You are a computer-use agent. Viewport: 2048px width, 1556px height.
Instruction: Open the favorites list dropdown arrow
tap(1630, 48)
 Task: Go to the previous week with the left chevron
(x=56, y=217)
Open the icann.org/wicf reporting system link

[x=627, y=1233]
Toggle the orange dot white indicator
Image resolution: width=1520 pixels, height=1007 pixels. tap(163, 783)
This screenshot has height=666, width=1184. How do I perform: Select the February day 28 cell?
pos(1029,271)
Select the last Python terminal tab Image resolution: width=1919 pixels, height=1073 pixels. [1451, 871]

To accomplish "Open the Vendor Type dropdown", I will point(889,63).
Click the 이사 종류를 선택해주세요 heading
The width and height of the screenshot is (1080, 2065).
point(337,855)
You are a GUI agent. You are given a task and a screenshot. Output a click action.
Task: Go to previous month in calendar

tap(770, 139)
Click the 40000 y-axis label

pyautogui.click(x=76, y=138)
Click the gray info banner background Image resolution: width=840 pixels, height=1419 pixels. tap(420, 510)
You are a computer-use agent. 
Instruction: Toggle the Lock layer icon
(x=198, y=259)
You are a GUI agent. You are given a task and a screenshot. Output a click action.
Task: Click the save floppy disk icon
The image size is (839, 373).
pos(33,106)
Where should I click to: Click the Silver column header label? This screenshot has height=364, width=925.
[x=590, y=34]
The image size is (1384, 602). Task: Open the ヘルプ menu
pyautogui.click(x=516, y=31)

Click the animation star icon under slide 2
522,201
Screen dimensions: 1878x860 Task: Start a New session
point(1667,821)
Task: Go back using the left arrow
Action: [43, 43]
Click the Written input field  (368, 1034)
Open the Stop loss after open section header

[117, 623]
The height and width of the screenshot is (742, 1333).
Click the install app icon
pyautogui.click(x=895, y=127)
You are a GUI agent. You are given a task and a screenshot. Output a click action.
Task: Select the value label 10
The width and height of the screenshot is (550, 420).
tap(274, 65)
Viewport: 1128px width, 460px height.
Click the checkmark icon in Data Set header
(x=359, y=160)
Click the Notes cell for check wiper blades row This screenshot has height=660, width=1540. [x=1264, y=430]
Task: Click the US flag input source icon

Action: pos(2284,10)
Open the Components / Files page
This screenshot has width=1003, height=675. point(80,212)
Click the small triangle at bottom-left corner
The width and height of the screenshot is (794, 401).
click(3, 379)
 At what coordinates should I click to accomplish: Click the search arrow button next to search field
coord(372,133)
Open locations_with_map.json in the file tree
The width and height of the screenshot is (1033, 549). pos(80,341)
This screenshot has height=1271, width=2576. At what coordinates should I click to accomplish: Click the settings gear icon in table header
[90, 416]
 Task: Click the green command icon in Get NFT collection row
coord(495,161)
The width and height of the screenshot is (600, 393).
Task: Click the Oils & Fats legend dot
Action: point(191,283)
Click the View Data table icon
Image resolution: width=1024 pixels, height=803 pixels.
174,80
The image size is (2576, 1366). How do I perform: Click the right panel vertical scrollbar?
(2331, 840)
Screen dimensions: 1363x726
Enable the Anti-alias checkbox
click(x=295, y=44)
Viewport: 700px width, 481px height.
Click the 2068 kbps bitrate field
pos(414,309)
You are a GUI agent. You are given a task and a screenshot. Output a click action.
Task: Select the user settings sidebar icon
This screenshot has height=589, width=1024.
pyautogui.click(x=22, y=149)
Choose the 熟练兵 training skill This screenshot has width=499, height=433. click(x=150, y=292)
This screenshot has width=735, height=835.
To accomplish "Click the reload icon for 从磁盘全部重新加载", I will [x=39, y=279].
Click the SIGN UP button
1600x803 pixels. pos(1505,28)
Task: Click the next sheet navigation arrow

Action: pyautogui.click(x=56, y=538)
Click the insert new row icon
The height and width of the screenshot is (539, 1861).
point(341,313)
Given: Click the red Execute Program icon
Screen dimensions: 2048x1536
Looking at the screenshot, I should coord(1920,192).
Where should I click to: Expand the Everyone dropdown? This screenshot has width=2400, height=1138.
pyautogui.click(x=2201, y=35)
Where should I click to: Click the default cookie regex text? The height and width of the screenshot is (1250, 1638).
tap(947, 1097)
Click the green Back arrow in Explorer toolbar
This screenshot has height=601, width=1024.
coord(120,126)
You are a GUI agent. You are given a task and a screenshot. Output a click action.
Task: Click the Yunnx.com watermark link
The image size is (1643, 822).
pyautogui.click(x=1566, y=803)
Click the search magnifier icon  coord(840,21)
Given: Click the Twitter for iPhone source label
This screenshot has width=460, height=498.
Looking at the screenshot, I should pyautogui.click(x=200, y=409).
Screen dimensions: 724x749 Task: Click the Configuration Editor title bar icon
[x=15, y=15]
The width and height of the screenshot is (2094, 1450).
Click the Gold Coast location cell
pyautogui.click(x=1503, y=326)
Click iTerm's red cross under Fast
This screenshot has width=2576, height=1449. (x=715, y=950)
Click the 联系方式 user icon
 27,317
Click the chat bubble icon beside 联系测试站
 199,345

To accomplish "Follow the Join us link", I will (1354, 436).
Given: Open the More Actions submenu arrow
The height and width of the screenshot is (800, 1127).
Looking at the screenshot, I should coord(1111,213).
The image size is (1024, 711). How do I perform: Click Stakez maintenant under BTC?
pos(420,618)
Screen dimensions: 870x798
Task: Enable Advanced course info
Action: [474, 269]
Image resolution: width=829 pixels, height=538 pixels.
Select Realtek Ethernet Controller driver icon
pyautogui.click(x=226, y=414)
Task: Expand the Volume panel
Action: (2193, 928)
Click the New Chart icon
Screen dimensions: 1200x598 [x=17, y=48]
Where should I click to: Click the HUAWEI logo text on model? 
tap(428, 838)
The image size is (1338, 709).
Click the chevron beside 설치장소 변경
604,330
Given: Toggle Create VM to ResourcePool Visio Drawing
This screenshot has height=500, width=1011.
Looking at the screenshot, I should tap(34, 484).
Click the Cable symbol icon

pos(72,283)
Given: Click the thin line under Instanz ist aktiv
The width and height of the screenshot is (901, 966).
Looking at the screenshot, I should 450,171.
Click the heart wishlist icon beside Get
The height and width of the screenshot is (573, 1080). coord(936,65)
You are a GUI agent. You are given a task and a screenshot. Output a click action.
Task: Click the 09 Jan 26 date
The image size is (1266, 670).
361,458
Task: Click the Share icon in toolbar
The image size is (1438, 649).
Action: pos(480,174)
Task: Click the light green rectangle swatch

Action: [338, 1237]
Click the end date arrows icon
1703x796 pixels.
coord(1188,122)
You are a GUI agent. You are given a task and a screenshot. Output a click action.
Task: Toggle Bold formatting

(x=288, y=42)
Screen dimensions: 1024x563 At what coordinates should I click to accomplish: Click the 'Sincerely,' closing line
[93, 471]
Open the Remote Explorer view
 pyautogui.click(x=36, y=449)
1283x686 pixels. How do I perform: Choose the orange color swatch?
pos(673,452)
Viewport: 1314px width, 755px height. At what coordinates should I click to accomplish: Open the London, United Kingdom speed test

-=-=-=-=-

▶ **TASK STATEMENT**: Reproduce the listing above word for word, every line from start to finish.

▶ **RESPONSE**:
You are a computer-use agent. Viewport: 2048px width, 1556px height.
Instruction: Open the favorites list dropdown arrow
tap(1630, 48)
 Task: Go to the previous week with the left chevron
(x=56, y=217)
Open the icann.org/wicf reporting system link

[x=627, y=1233]
Toggle the orange dot white indicator
Image resolution: width=1520 pixels, height=1007 pixels. tap(163, 783)
This screenshot has height=666, width=1184. How do I perform: Select the February day 28 cell?
pos(1029,271)
Select the last Python terminal tab Image resolution: width=1919 pixels, height=1073 pixels. [1451, 871]

To accomplish "Open the Vendor Type dropdown", I will point(889,63).
Click the 이사 종류를 선택해주세요 heading
The width and height of the screenshot is (1080, 2065).
point(337,855)
You are a GUI agent. You are given a task and a screenshot. Output a click action.
Task: Go to previous month in calendar

tap(770, 139)
Click the 40000 y-axis label

pyautogui.click(x=76, y=138)
Click the gray info banner background Image resolution: width=840 pixels, height=1419 pixels. tap(420, 510)
You are a computer-use agent. 
Instruction: Toggle the Lock layer icon
(x=198, y=259)
You are a GUI agent. You are given a task and a screenshot. Output a click action.
Task: Click the save floppy disk icon
The image size is (839, 373).
pos(33,106)
Where should I click to: Click the Silver column header label? This screenshot has height=364, width=925.
[x=590, y=34]
The image size is (1384, 602). Task: Open the ヘルプ menu
pyautogui.click(x=516, y=31)

Click the animation star icon under slide 2
522,201
Screen dimensions: 1878x860 Task: Start a New session
point(1667,821)
Task: Go back using the left arrow
Action: [43, 43]
Click the Written input field  (368, 1034)
Open the Stop loss after open section header

[117, 623]
The height and width of the screenshot is (742, 1333).
Click the install app icon
pyautogui.click(x=895, y=127)
You are a GUI agent. You are given a task and a screenshot. Output a click action.
Task: Select the value label 10
The width and height of the screenshot is (550, 420).
tap(274, 65)
Viewport: 1128px width, 460px height.
Click the checkmark icon in Data Set header
(x=359, y=160)
Click the Notes cell for check wiper blades row This screenshot has height=660, width=1540. [x=1264, y=430]
Task: Click the US flag input source icon

Action: pos(2284,10)
Open the Components / Files page
This screenshot has width=1003, height=675. point(80,212)
Click the small triangle at bottom-left corner
The width and height of the screenshot is (794, 401).
click(3, 379)
 At what coordinates should I click to accomplish: Click the search arrow button next to search field
coord(372,133)
Open locations_with_map.json in the file tree
The width and height of the screenshot is (1033, 549). pos(80,341)
This screenshot has height=1271, width=2576. At what coordinates should I click to accomplish: Click the settings gear icon in table header
[90, 416]
 Task: Click the green command icon in Get NFT collection row
coord(495,161)
The width and height of the screenshot is (600, 393).
Task: Click the Oils & Fats legend dot
Action: point(191,283)
Click the View Data table icon
Image resolution: width=1024 pixels, height=803 pixels.
174,80
The image size is (2576, 1366). How do I perform: Click the right panel vertical scrollbar?
(2331, 840)
Screen dimensions: 1363x726
Enable the Anti-alias checkbox
click(x=295, y=44)
Viewport: 700px width, 481px height.
Click the 2068 kbps bitrate field
pos(414,309)
You are a GUI agent. You are given a task and a screenshot. Output a click action.
Task: Select the user settings sidebar icon
This screenshot has height=589, width=1024.
pyautogui.click(x=22, y=149)
Choose the 熟练兵 training skill This screenshot has width=499, height=433. click(x=150, y=292)
This screenshot has width=735, height=835.
To accomplish "Click the reload icon for 从磁盘全部重新加载", I will [x=39, y=279].
Click the SIGN UP button
1600x803 pixels. pos(1505,28)
Task: Click the next sheet navigation arrow

Action: pyautogui.click(x=56, y=538)
Click the insert new row icon
The height and width of the screenshot is (539, 1861).
point(341,313)
Given: Click the red Execute Program icon
Screen dimensions: 2048x1536
Looking at the screenshot, I should coord(1920,192).
Where should I click to: Expand the Everyone dropdown? This screenshot has width=2400, height=1138.
pyautogui.click(x=2201, y=35)
Where should I click to: Click the default cookie regex text? The height and width of the screenshot is (1250, 1638).
tap(947, 1097)
Click the green Back arrow in Explorer toolbar
This screenshot has height=601, width=1024.
coord(120,126)
You are a GUI agent. You are given a task and a screenshot. Output a click action.
Task: Click the Yunnx.com watermark link
The image size is (1643, 822).
pyautogui.click(x=1566, y=803)
Click the search magnifier icon  coord(840,21)
Given: Click the Twitter for iPhone source label
This screenshot has width=460, height=498.
Looking at the screenshot, I should pyautogui.click(x=200, y=409).
Screen dimensions: 724x749 Task: Click the Configuration Editor title bar icon
[x=15, y=15]
The width and height of the screenshot is (2094, 1450).
Click the Gold Coast location cell
pyautogui.click(x=1503, y=326)
Click iTerm's red cross under Fast
This screenshot has width=2576, height=1449. (x=715, y=950)
Click the 联系方式 user icon
 27,317
Click the chat bubble icon beside 联系测试站
 199,345

To accomplish "Follow the Join us link", I will (1354, 436).
Given: Open the More Actions submenu arrow
The height and width of the screenshot is (800, 1127).
Looking at the screenshot, I should coord(1111,213).
The image size is (1024, 711). How do I perform: Click Stakez maintenant under BTC?
pos(420,618)
Screen dimensions: 870x798
Task: Enable Advanced course info
Action: [474, 269]
Image resolution: width=829 pixels, height=538 pixels.
Select Realtek Ethernet Controller driver icon
pyautogui.click(x=226, y=414)
Task: Expand the Volume panel
Action: (2193, 928)
Click the New Chart icon
Screen dimensions: 1200x598 [x=17, y=48]
Where should I click to: Click the HUAWEI logo text on model? 
tap(428, 838)
The image size is (1338, 709).
Click the chevron beside 설치장소 변경
604,330
Given: Toggle Create VM to ResourcePool Visio Drawing
This screenshot has height=500, width=1011.
Looking at the screenshot, I should tap(34, 484).
Click the Cable symbol icon

pos(72,283)
Given: Click the thin line under Instanz ist aktiv
The width and height of the screenshot is (901, 966).
Looking at the screenshot, I should 450,171.
Click the heart wishlist icon beside Get
The height and width of the screenshot is (573, 1080). coord(936,65)
You are a GUI agent. You are given a task and a screenshot. Output a click action.
Task: Click the 09 Jan 26 date
The image size is (1266, 670).
361,458
Task: Click the Share icon in toolbar
The image size is (1438, 649).
Action: pos(480,174)
Task: Click the light green rectangle swatch

Action: [338, 1237]
Click the end date arrows icon
1703x796 pixels.
coord(1188,122)
You are a GUI agent. You are given a task and a screenshot. Output a click action.
Task: Toggle Bold formatting

(x=288, y=42)
Screen dimensions: 1024x563 At what coordinates should I click to accomplish: Click the 'Sincerely,' closing line
[93, 471]
Open the Remote Explorer view
 pyautogui.click(x=36, y=449)
1283x686 pixels. How do I perform: Choose the orange color swatch?
pos(673,452)
Viewport: 1314px width, 755px height. At what coordinates should I click to accomplish: Open the London, United Kingdom speed test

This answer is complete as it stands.